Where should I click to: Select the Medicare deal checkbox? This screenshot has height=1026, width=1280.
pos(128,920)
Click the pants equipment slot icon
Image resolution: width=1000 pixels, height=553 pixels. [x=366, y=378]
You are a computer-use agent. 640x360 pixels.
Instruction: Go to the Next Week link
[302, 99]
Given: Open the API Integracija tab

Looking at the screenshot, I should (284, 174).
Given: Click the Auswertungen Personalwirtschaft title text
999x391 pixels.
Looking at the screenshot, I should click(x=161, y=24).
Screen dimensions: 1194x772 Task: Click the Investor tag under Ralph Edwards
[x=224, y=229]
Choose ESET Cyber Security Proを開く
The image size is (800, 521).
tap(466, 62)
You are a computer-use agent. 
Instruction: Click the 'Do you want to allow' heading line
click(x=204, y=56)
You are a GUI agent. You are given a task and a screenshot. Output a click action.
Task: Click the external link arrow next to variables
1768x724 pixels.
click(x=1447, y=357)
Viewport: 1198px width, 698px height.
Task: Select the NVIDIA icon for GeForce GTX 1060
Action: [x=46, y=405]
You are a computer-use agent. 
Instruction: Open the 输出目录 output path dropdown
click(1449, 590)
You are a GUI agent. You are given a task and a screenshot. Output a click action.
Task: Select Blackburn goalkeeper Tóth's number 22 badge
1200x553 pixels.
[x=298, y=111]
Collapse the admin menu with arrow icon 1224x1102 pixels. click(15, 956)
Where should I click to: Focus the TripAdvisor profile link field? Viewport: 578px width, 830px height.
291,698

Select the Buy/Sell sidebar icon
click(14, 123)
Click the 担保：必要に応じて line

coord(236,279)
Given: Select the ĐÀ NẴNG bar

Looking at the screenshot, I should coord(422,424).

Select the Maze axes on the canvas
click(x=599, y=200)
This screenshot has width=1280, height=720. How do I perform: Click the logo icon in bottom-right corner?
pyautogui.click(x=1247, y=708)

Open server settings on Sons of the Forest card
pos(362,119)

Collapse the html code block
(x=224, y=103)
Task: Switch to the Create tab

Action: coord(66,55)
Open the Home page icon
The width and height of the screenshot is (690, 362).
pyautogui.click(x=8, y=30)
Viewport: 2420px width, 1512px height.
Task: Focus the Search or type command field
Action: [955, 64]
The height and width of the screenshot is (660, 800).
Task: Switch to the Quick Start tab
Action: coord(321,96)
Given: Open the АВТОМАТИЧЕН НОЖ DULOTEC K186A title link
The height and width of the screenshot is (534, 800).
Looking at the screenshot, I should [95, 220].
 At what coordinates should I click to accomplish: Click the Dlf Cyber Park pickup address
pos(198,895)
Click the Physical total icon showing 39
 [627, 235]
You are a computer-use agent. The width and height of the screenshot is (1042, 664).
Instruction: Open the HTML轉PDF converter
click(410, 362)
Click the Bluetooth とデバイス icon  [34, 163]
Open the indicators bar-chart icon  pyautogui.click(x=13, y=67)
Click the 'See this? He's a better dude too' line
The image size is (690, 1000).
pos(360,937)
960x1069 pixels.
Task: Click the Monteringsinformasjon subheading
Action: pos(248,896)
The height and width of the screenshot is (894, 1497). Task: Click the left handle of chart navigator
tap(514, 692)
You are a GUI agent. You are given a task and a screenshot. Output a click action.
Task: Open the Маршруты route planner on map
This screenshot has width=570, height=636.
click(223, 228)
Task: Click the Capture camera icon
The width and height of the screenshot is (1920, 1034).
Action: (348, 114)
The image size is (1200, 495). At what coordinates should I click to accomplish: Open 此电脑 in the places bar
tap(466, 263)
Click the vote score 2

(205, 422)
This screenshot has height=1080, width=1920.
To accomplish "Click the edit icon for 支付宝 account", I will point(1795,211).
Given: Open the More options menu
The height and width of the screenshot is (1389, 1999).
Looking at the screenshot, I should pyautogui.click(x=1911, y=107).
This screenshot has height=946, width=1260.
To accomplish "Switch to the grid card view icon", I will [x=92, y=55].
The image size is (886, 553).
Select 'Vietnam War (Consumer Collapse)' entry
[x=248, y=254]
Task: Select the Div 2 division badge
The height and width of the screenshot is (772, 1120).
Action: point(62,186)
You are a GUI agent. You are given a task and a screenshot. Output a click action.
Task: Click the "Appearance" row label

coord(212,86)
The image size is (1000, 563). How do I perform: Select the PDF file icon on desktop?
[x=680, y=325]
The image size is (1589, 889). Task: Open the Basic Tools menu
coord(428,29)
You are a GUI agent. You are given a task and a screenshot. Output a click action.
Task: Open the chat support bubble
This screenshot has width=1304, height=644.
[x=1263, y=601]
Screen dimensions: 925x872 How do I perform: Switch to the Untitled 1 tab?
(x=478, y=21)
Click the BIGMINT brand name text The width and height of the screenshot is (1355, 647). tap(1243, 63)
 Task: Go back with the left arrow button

EXERCISE PROMPT:
For this exercise, output all the data exactly as shown above.

REPLY TO THE TASK:
Where should I click to: Select the Medicare deal checkbox? This screenshot has height=1026, width=1280.
pos(128,920)
Click the pants equipment slot icon
Image resolution: width=1000 pixels, height=553 pixels. [x=366, y=378]
You are a computer-use agent. 640x360 pixels.
Instruction: Go to the Next Week link
[302, 99]
Given: Open the API Integracija tab

Looking at the screenshot, I should (284, 174).
Given: Click the Auswertungen Personalwirtschaft title text
999x391 pixels.
Looking at the screenshot, I should click(x=161, y=24).
Screen dimensions: 1194x772 Task: Click the Investor tag under Ralph Edwards
[x=224, y=229]
Choose ESET Cyber Security Proを開く
The image size is (800, 521).
tap(466, 62)
You are a computer-use agent. 
Instruction: Click the 'Do you want to allow' heading line
click(x=204, y=56)
You are a GUI agent. You are given a task and a screenshot. Output a click action.
Task: Click the external link arrow next to variables
1768x724 pixels.
click(x=1447, y=357)
Viewport: 1198px width, 698px height.
Task: Select the NVIDIA icon for GeForce GTX 1060
Action: [x=46, y=405]
You are a computer-use agent. 
Instruction: Open the 输出目录 output path dropdown
click(1449, 590)
You are a GUI agent. You are given a task and a screenshot. Output a click action.
Task: Select Blackburn goalkeeper Tóth's number 22 badge
1200x553 pixels.
[x=298, y=111]
Collapse the admin menu with arrow icon 1224x1102 pixels. click(15, 956)
Where should I click to: Focus the TripAdvisor profile link field? Viewport: 578px width, 830px height.
291,698

Select the Buy/Sell sidebar icon
click(14, 123)
Click the 担保：必要に応じて line

coord(236,279)
Given: Select the ĐÀ NẴNG bar

Looking at the screenshot, I should coord(422,424).

Select the Maze axes on the canvas
click(x=599, y=200)
This screenshot has width=1280, height=720. How do I perform: Click the logo icon in bottom-right corner?
pyautogui.click(x=1247, y=708)

Open server settings on Sons of the Forest card
pos(362,119)

Collapse the html code block
(x=224, y=103)
Task: Switch to the Create tab

Action: coord(66,55)
Open the Home page icon
The width and height of the screenshot is (690, 362).
pyautogui.click(x=8, y=30)
Viewport: 2420px width, 1512px height.
Task: Focus the Search or type command field
Action: [955, 64]
The height and width of the screenshot is (660, 800).
Task: Switch to the Quick Start tab
Action: coord(321,96)
Given: Open the АВТОМАТИЧЕН НОЖ DULOTEC K186A title link
The height and width of the screenshot is (534, 800).
Looking at the screenshot, I should [95, 220].
 At what coordinates should I click to accomplish: Click the Dlf Cyber Park pickup address
pos(198,895)
Click the Physical total icon showing 39
 [627, 235]
You are a computer-use agent. The width and height of the screenshot is (1042, 664).
Instruction: Open the HTML轉PDF converter
click(410, 362)
Click the Bluetooth とデバイス icon  [34, 163]
Open the indicators bar-chart icon  pyautogui.click(x=13, y=67)
Click the 'See this? He's a better dude too' line
The image size is (690, 1000).
pos(360,937)
960x1069 pixels.
Task: Click the Monteringsinformasjon subheading
Action: pos(248,896)
The height and width of the screenshot is (894, 1497). Task: Click the left handle of chart navigator
tap(514, 692)
You are a GUI agent. You are given a task and a screenshot. Output a click action.
Task: Open the Маршруты route planner on map
This screenshot has width=570, height=636.
click(223, 228)
Task: Click the Capture camera icon
The width and height of the screenshot is (1920, 1034).
Action: (348, 114)
The image size is (1200, 495). At what coordinates should I click to accomplish: Open 此电脑 in the places bar
tap(466, 263)
Click the vote score 2

(205, 422)
This screenshot has height=1080, width=1920.
To accomplish "Click the edit icon for 支付宝 account", I will point(1795,211).
Given: Open the More options menu
The height and width of the screenshot is (1389, 1999).
Looking at the screenshot, I should pyautogui.click(x=1911, y=107).
This screenshot has height=946, width=1260.
To accomplish "Switch to the grid card view icon", I will [x=92, y=55].
The image size is (886, 553).
Select 'Vietnam War (Consumer Collapse)' entry
[x=248, y=254]
Task: Select the Div 2 division badge
The height and width of the screenshot is (772, 1120).
Action: point(62,186)
You are a GUI agent. You are given a task and a screenshot. Output a click action.
Task: Click the "Appearance" row label

coord(212,86)
The image size is (1000, 563). How do I perform: Select the PDF file icon on desktop?
[x=680, y=325]
The image size is (1589, 889). Task: Open the Basic Tools menu
coord(428,29)
You are a GUI agent. You are given a task and a screenshot. Output a click action.
Task: Open the chat support bubble
This screenshot has width=1304, height=644.
[x=1263, y=601]
Screen dimensions: 925x872 How do I perform: Switch to the Untitled 1 tab?
(x=478, y=21)
Click the BIGMINT brand name text The width and height of the screenshot is (1355, 647). tap(1243, 63)
 Task: Go back with the left arrow button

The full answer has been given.